I may or may not have removed a facebook status about being proud of the incredible people my children were growing into being. One had stood up to a bully at school, the other had overdrawn our checking account. Life has a way of leveling the parental teeter-totter.

That evening turned into a lecture/fact-finding mission that would not end.  Surely they were confused and did not realize what they were doing? Surely they forgot that the kindle fire was tied to our checking account? Surely??

But when it all boiled down, and I asked the simple question “Did you know you were doing something wrong when you hit buy?”, and two big, sad brown eyes peered back at me with a quiet but honest “yes”… there was no longer any question.

At that moment my heart was flooded with a swell of emotions.

Disappointment… they knew better. They had been warned, threatened, and reminded.

Frustration… did I mention they knew better? Seriously, I could imagine once, or twice… but twenty-nine times! In 24 hours?! And they didn’t even buy apps, just upgrades to a game they were playing…

Hurt… because they were so disappointed in themselves. So embarrassed. So sad. The tears flowed steadily all night long and it always hurts to see your child hurting.

But more surprising than any other emotion was the…

Pride.

Not one time did they deny their actions, or make excuses. No whining about consequences or punishments. In fact they had volunteered to sell something near and dear to their heart in order to pay daddy back. They agreed without question to using their chore money to pay him back in the meantime. The kindle was handed over, without the weeping and gnashing of teeth that have accompanied its restriction in the past.  When we explained that they would have to go into the banker and apologize for overdrawing daddy’s account, they looked me right in the eye with an “okay”, and then dropping their chin to their chest, cried silently.

The consequences hurt, but they have walked through each one of them without question. Without whining. Without excuses or blame shifting or fit throwing.

And there is a part me that knows… the lesson has been learned. Neither of my children will ever, ever, ever make a Kindle transaction without our express written consent in the future.  The lesson was learned the moment they were caught and that hand rose slowly into the air.

But there still must be discipline. There still must be consequence.  What would be learned if we covered the mistake with no price to pay? With no sacrifice?

I think of the passage of scripture that says our Father “disciplines those He loves”.  It is a good thing to have a Father who loves you enough to discipline you. To sit, as Jim did with our child, and say “I love you so much. SO MUCH. Had you just asked I would have given you an amount you could spend. But this is unacceptable. You took more than your daddy had to give you…”

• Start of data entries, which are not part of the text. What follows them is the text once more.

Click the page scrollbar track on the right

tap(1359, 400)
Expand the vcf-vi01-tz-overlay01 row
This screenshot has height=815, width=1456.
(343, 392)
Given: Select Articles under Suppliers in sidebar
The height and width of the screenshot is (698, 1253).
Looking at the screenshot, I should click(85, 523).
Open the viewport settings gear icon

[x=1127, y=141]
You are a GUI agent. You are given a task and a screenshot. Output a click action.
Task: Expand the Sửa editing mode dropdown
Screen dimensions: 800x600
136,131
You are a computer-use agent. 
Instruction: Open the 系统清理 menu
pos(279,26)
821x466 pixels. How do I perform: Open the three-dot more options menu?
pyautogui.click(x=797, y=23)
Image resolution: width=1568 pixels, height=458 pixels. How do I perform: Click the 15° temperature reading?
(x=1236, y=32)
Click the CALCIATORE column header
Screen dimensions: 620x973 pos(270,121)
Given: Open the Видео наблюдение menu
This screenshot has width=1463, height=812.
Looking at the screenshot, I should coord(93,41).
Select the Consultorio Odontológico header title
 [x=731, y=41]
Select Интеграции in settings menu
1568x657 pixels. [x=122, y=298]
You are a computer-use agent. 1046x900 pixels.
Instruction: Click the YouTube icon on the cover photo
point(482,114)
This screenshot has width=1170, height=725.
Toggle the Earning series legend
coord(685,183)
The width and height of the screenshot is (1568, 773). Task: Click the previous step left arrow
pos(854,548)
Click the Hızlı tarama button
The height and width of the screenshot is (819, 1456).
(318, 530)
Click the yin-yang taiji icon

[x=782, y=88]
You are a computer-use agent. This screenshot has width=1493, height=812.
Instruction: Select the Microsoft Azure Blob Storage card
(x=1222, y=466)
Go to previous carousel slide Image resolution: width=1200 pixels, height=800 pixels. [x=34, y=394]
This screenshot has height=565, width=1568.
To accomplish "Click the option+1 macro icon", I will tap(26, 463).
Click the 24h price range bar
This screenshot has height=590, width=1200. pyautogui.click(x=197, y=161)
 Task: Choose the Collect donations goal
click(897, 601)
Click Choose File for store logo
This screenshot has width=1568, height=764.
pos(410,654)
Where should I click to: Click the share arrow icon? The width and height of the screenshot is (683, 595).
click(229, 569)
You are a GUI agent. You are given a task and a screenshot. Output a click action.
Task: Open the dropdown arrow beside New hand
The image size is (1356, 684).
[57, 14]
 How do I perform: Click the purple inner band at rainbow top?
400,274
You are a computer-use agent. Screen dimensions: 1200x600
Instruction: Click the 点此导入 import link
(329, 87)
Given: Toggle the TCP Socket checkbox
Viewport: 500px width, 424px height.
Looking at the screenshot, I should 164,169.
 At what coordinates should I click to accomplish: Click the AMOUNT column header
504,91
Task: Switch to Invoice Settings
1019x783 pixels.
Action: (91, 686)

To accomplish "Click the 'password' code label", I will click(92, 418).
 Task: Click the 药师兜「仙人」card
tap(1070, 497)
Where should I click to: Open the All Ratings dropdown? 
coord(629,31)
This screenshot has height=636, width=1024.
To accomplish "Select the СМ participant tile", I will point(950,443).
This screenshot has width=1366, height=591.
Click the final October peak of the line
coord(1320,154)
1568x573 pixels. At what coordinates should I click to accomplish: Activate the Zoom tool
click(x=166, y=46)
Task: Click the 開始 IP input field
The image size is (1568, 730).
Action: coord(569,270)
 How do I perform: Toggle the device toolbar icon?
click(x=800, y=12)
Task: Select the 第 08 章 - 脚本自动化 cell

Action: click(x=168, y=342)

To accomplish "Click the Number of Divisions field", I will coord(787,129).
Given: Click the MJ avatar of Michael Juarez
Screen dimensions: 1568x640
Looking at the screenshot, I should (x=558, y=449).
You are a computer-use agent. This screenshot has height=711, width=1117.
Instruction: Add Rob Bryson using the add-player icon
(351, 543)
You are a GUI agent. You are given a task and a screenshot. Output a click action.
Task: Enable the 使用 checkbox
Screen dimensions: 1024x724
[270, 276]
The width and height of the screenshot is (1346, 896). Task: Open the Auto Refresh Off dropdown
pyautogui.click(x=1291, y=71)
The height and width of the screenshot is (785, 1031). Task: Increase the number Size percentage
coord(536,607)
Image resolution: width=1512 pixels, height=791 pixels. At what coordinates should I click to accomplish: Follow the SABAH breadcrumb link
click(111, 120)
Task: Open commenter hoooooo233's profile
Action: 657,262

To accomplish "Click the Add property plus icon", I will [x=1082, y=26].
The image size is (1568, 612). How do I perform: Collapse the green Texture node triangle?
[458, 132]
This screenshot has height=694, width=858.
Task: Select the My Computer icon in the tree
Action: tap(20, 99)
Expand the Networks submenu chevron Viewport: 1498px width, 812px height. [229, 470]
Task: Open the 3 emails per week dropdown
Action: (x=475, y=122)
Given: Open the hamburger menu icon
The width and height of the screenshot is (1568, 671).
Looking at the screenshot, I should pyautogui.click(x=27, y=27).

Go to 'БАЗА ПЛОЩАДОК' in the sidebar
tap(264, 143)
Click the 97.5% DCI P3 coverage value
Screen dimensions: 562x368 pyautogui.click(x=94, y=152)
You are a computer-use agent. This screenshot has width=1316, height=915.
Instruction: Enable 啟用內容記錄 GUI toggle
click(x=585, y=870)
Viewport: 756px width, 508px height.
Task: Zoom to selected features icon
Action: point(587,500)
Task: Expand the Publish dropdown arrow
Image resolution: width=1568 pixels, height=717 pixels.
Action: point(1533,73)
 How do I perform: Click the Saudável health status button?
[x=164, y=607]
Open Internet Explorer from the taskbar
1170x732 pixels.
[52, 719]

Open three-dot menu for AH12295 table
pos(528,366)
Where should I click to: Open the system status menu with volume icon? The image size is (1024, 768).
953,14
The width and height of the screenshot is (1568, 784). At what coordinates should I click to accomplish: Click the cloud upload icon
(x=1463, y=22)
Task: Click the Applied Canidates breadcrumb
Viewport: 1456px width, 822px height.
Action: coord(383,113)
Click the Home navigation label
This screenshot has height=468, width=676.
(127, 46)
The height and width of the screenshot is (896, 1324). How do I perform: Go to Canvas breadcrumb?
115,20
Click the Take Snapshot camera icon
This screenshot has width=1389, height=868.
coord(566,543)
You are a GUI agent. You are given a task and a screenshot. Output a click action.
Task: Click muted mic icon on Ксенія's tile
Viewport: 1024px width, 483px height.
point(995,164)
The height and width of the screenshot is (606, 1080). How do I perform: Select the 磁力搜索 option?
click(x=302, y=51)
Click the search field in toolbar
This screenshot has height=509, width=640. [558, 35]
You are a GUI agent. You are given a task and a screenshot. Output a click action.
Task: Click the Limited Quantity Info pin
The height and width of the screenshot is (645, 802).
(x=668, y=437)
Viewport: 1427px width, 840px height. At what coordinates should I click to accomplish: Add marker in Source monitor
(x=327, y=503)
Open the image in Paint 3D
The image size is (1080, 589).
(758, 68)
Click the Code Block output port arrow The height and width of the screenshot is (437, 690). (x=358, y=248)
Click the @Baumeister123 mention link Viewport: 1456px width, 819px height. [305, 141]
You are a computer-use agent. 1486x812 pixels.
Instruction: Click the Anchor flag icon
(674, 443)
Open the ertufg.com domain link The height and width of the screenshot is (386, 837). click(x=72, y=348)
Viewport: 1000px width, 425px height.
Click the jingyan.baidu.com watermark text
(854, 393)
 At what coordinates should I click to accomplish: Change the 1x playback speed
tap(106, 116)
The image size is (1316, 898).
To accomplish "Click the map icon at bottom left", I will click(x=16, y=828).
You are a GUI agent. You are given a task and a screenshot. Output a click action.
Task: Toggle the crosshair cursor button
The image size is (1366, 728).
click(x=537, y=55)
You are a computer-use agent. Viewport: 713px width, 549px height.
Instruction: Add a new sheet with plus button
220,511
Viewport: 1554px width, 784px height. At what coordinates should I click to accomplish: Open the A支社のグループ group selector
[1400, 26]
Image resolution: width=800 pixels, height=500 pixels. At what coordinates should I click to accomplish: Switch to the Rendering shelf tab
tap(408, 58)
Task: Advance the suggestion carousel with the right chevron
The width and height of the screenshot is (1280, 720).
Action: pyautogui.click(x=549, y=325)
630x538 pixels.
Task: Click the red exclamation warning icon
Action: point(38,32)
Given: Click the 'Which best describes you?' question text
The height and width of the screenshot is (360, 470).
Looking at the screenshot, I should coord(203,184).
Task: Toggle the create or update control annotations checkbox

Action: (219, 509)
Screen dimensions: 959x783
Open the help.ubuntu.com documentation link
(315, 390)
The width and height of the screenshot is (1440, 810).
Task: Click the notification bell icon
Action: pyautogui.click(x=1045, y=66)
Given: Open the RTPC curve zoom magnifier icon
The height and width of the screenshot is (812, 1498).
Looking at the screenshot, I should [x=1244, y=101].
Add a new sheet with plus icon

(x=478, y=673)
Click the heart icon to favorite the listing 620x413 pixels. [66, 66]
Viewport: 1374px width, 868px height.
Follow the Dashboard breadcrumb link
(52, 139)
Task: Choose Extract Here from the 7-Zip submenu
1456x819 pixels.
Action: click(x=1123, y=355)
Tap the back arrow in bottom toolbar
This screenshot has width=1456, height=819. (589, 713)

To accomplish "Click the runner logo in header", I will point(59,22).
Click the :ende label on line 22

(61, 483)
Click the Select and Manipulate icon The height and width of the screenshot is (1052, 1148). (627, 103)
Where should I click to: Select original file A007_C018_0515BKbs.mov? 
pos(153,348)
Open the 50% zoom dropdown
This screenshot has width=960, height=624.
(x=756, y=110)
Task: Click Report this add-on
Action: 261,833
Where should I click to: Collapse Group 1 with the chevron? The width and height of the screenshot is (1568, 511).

My mom cautioned me when my daughter was a toddler and my son was just a baby- ”Becky, you aren’t raising children. You are raising adults… keep that in mind”

It’s good to have a Daddy who will discipline you. It’s good to know the Father’s love. Love that is deep enough He can not be satisfied with you being anything less than mature and complete. Who is raising us up to be a people set apart, different. That loves us enough to walk us through difficult times... times that refine us and grow us.

It’s also good to know, that in the moments of our greatest triumphs and our greatest mistakes… the Father is still proud. That He never gets parental whiplash. He is never surprised by anything we do, or do not do. That when we walk in obedience, or disobedience... He loves us just the same. Just as I love my kids... when they are right and when they are wrong. Just as I have been so proud of them over this last week, of their courage and humility and integrity in the face of major consequences.

And so, tonight I can say with no wavering, with no doubt… how incredibly proud I am of my children. How blessed I am to have the opportunity to be their mommy, and how proud I am of the people they are becoming. Not because they are perfect… but because of who they are, even in the midst of major league mistakes.

And no matter what you have done... right or wrong... I can so easily hear Daddy God saying the same thing… about you.